- _What is asked_: Convert the lines below into a Markdown table with the columns Row and Line, giving each line its own numbered row and leaving out blank lines.

- _Supplied records_:

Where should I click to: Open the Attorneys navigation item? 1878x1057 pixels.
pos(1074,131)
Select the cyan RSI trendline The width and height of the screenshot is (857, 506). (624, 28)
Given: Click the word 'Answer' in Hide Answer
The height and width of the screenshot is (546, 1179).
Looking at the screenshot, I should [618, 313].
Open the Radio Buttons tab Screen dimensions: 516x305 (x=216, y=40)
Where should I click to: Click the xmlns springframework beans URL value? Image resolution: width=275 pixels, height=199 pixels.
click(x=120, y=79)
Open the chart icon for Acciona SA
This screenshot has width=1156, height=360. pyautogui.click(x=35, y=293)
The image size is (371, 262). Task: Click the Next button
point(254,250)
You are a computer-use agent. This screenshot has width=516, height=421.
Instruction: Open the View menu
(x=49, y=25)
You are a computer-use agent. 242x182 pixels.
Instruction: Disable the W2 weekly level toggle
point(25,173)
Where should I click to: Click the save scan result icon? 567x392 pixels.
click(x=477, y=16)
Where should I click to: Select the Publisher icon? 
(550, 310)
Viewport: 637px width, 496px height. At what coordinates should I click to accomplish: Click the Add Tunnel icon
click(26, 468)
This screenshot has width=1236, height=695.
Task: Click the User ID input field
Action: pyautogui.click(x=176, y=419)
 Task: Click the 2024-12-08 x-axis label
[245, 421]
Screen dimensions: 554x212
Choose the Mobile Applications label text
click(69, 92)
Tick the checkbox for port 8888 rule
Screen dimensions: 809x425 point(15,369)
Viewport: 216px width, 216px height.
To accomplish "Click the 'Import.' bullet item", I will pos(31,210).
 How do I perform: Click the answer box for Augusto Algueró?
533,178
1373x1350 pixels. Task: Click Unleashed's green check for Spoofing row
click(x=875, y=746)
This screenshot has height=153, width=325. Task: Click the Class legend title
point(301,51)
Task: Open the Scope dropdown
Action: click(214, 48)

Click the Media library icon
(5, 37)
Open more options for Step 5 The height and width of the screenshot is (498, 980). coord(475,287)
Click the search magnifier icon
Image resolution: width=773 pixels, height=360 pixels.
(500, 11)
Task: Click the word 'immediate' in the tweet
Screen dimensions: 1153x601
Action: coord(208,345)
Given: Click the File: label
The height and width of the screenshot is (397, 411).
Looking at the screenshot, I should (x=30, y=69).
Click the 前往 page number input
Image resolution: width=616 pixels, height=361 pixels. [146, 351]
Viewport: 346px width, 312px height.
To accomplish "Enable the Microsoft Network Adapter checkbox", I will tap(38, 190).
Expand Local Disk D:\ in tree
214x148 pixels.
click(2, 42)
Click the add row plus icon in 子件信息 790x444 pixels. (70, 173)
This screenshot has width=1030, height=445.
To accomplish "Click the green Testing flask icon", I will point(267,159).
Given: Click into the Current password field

- _Result_:
| Row | Line |
|---|---|
| 1 | Where should I click to: Open the Attorneys navigation item? 1878x1057 pixels. |
| 2 | pos(1074,131) |
| 3 | Select the cyan RSI trendline The width and height of the screenshot is (857, 506). (624, 28) |
| 4 | Given: Click the word 'Answer' in Hide Answer |
| 5 | The height and width of the screenshot is (546, 1179). |
| 6 | Looking at the screenshot, I should [618, 313]. |
| 7 | Open the Radio Buttons tab Screen dimensions: 516x305 (x=216, y=40) |
| 8 | Where should I click to: Click the xmlns springframework beans URL value? Image resolution: width=275 pixels, height=199 pixels. |
| 9 | click(x=120, y=79) |
| 10 | Open the chart icon for Acciona SA |
| 11 | This screenshot has width=1156, height=360. pyautogui.click(x=35, y=293) |
| 12 | The image size is (371, 262). Task: Click the Next button |
| 13 | point(254,250) |
| 14 | You are a computer-use agent. This screenshot has width=516, height=421. |
| 15 | Instruction: Open the View menu |
| 16 | (x=49, y=25) |
| 17 | You are a computer-use agent. 242x182 pixels. |
| 18 | Instruction: Disable the W2 weekly level toggle |
| 19 | point(25,173) |
| 20 | Where should I click to: Click the save scan result icon? 567x392 pixels. |
| 21 | click(x=477, y=16) |
| 22 | Where should I click to: Select the Publisher icon?  |
| 23 | (550, 310) |
| 24 | Viewport: 637px width, 496px height. At what coordinates should I click to accomplish: Click the Add Tunnel icon |
| 25 | click(26, 468) |
| 26 | This screenshot has width=1236, height=695. |
| 27 | Task: Click the User ID input field |
| 28 | Action: pyautogui.click(x=176, y=419) |
| 29 |  Task: Click the 2024-12-08 x-axis label |
| 30 | [245, 421] |
| 31 | Screen dimensions: 554x212 |
| 32 | Choose the Mobile Applications label text |
| 33 | click(69, 92) |
| 34 | Tick the checkbox for port 8888 rule |
| 35 | Screen dimensions: 809x425 point(15,369) |
| 36 | Viewport: 216px width, 216px height. |
| 37 | To accomplish "Click the 'Import.' bullet item", I will pos(31,210). |
| 38 |  How do I perform: Click the answer box for Augusto Algueró? |
| 39 | 533,178 |
| 40 | 1373x1350 pixels. Task: Click Unleashed's green check for Spoofing row |
| 41 | click(x=875, y=746) |
| 42 | This screenshot has height=153, width=325. Task: Click the Class legend title |
| 43 | point(301,51) |
| 44 | Task: Open the Scope dropdown |
| 45 | Action: click(214, 48) |
| 46 | Click the Media library icon |
| 47 | (5, 37) |
| 48 | Open more options for Step 5 The height and width of the screenshot is (498, 980). coord(475,287) |
| 49 | Click the search magnifier icon |
| 50 | Image resolution: width=773 pixels, height=360 pixels. |
| 51 | (500, 11) |
| 52 | Task: Click the word 'immediate' in the tweet |
| 53 | Screen dimensions: 1153x601 |
| 54 | Action: coord(208,345) |
| 55 | Given: Click the File: label |
| 56 | The height and width of the screenshot is (397, 411). |
| 57 | Looking at the screenshot, I should (x=30, y=69). |
| 58 | Click the 前往 page number input |
| 59 | Image resolution: width=616 pixels, height=361 pixels. [146, 351] |
| 60 | Viewport: 346px width, 312px height. |
| 61 | To accomplish "Enable the Microsoft Network Adapter checkbox", I will tap(38, 190). |
| 62 | Expand Local Disk D:\ in tree |
| 63 | 214x148 pixels. |
| 64 | click(2, 42) |
| 65 | Click the add row plus icon in 子件信息 790x444 pixels. (70, 173) |
| 66 | This screenshot has width=1030, height=445. |
| 67 | To accomplish "Click the green Testing flask icon", I will point(267,159). |
| 68 | Given: Click into the Current password field |